### DATASET EXTRACT:
§
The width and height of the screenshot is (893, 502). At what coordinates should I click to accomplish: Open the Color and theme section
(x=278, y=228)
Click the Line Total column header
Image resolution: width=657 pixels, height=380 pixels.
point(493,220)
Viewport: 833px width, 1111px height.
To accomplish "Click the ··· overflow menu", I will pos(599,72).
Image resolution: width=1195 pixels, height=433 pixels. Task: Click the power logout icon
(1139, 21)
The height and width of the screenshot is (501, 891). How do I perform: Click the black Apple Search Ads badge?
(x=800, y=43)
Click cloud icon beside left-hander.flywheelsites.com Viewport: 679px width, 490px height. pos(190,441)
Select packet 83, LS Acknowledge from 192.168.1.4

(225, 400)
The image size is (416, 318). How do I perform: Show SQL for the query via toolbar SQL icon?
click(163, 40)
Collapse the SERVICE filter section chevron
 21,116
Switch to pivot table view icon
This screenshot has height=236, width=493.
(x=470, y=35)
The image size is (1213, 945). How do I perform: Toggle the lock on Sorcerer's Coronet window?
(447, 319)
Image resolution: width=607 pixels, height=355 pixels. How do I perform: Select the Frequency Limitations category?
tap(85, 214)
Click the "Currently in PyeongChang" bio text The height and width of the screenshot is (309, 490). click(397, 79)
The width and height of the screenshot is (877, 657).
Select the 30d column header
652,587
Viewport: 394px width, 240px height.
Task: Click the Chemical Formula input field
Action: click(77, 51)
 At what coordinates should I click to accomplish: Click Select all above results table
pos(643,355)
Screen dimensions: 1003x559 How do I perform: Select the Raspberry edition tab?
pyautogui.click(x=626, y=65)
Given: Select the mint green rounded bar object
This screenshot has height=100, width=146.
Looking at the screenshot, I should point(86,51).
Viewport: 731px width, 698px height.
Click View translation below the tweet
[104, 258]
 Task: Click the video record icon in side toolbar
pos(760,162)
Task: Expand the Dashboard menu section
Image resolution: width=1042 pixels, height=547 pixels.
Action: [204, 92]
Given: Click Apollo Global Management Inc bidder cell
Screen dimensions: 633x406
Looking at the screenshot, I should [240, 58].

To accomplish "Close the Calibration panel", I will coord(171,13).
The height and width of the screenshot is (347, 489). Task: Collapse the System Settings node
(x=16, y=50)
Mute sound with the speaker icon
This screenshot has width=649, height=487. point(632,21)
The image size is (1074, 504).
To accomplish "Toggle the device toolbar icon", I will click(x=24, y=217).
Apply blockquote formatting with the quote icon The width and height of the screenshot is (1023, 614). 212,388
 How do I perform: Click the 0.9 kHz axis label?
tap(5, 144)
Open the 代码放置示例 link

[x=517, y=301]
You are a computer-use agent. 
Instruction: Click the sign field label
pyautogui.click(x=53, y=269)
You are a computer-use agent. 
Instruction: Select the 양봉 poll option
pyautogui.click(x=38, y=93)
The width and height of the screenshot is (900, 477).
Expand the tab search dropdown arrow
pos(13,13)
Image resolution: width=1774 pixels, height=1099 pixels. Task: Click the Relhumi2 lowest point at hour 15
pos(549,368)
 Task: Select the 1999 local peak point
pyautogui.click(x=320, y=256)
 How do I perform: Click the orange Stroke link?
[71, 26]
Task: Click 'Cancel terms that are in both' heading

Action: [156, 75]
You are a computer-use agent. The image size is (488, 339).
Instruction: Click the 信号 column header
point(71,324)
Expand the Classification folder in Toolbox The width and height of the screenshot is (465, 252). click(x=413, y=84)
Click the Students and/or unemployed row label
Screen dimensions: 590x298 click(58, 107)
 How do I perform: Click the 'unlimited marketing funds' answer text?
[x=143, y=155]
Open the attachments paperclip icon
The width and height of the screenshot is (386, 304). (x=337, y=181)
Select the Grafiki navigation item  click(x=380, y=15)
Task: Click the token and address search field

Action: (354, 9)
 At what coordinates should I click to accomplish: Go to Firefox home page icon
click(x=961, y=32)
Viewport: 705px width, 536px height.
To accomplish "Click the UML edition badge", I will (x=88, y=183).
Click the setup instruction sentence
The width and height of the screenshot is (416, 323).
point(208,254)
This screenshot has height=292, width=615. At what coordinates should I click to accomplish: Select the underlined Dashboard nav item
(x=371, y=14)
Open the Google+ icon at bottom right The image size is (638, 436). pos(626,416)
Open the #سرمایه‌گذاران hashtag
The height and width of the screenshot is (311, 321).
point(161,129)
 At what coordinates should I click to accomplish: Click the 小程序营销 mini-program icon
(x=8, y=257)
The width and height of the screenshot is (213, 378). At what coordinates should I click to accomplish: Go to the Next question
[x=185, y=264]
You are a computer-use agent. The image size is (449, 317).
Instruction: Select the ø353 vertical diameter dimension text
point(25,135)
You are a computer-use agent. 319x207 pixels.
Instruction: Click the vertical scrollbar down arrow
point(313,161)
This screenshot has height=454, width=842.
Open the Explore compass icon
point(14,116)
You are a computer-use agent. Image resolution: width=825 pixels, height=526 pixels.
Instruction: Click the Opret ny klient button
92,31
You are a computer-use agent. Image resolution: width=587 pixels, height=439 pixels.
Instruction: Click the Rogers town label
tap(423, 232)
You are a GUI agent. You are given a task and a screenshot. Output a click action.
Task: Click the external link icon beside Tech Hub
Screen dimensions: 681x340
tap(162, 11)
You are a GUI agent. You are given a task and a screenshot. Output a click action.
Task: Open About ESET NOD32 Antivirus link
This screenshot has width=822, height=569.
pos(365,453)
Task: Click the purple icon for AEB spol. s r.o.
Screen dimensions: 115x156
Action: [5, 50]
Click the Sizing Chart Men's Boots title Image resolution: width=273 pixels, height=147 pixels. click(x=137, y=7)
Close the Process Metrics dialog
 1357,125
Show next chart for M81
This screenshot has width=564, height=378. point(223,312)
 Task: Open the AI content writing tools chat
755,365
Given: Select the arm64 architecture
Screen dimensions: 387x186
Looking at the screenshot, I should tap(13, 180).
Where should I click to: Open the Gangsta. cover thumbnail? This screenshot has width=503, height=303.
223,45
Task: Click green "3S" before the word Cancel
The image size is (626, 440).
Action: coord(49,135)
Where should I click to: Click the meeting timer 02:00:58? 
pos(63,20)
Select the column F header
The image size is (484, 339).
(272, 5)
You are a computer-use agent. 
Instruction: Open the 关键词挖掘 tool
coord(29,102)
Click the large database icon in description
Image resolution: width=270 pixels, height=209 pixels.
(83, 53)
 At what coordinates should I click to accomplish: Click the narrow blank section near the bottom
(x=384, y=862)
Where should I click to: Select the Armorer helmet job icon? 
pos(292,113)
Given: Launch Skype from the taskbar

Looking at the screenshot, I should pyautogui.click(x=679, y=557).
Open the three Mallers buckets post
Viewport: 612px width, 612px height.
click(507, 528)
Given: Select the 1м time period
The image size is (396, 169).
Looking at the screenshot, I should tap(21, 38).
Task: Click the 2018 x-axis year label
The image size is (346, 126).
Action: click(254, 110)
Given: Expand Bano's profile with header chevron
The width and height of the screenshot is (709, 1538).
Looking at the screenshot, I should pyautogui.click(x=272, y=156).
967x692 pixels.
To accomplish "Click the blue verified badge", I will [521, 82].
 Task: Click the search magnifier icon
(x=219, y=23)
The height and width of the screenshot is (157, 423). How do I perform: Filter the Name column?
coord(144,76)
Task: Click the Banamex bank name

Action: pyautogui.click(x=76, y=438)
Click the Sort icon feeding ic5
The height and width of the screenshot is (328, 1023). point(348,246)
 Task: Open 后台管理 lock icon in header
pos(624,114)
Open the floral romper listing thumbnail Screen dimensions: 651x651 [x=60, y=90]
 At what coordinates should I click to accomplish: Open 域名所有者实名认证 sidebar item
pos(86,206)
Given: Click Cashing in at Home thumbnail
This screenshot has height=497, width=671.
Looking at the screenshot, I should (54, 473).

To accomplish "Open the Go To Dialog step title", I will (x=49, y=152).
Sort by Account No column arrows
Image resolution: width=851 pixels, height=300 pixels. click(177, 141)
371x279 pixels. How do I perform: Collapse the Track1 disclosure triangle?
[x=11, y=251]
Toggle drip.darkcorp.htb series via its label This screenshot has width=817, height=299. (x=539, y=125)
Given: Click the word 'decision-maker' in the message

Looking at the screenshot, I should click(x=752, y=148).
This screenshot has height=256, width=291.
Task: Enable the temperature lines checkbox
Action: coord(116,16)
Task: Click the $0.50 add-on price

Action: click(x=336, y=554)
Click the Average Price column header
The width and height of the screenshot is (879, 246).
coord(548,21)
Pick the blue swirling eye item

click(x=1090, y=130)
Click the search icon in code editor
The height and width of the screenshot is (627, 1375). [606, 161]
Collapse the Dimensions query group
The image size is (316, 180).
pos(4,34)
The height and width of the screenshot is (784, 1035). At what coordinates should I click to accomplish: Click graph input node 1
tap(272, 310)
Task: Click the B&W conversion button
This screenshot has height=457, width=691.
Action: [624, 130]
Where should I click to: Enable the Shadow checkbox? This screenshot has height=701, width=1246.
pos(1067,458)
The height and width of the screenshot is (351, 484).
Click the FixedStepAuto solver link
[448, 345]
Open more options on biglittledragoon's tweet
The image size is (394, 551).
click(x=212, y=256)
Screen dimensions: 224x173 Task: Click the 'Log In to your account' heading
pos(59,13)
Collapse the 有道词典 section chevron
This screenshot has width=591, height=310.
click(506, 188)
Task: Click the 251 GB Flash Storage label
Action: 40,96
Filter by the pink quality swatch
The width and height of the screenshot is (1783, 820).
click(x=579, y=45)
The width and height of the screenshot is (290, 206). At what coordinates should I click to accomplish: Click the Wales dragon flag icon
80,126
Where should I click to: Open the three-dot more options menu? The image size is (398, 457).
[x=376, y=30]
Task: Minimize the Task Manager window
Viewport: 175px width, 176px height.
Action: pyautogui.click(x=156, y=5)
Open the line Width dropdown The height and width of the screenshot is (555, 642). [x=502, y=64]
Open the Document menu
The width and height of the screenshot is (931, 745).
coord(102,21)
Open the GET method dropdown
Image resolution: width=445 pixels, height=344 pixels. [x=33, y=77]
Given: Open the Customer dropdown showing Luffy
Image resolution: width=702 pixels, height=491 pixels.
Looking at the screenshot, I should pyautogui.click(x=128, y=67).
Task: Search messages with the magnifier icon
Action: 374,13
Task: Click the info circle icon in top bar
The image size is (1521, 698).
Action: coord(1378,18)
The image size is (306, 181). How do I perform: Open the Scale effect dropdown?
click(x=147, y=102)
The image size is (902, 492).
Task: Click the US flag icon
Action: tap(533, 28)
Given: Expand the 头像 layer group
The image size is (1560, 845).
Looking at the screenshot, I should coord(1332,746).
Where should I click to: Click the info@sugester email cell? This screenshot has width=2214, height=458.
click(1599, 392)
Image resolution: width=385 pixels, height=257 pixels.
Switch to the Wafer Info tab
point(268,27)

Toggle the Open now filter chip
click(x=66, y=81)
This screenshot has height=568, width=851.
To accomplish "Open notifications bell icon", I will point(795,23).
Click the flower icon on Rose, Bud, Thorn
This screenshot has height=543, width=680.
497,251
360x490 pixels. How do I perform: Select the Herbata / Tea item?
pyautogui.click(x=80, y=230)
§
### TASK BRIEF:
The response must hold only the lines above from the line with "Where should I click to: Open the Gangsta." through the line with "Select the column F header", each copied exactly, both ends kept.

### ANSWER BELOW:
Where should I click to: Open the Gangsta. cover thumbnail? This screenshot has width=503, height=303.
223,45
Task: Click green "3S" before the word Cancel
The image size is (626, 440).
Action: coord(49,135)
Where should I click to: Click the meeting timer 02:00:58? 
pos(63,20)
Select the column F header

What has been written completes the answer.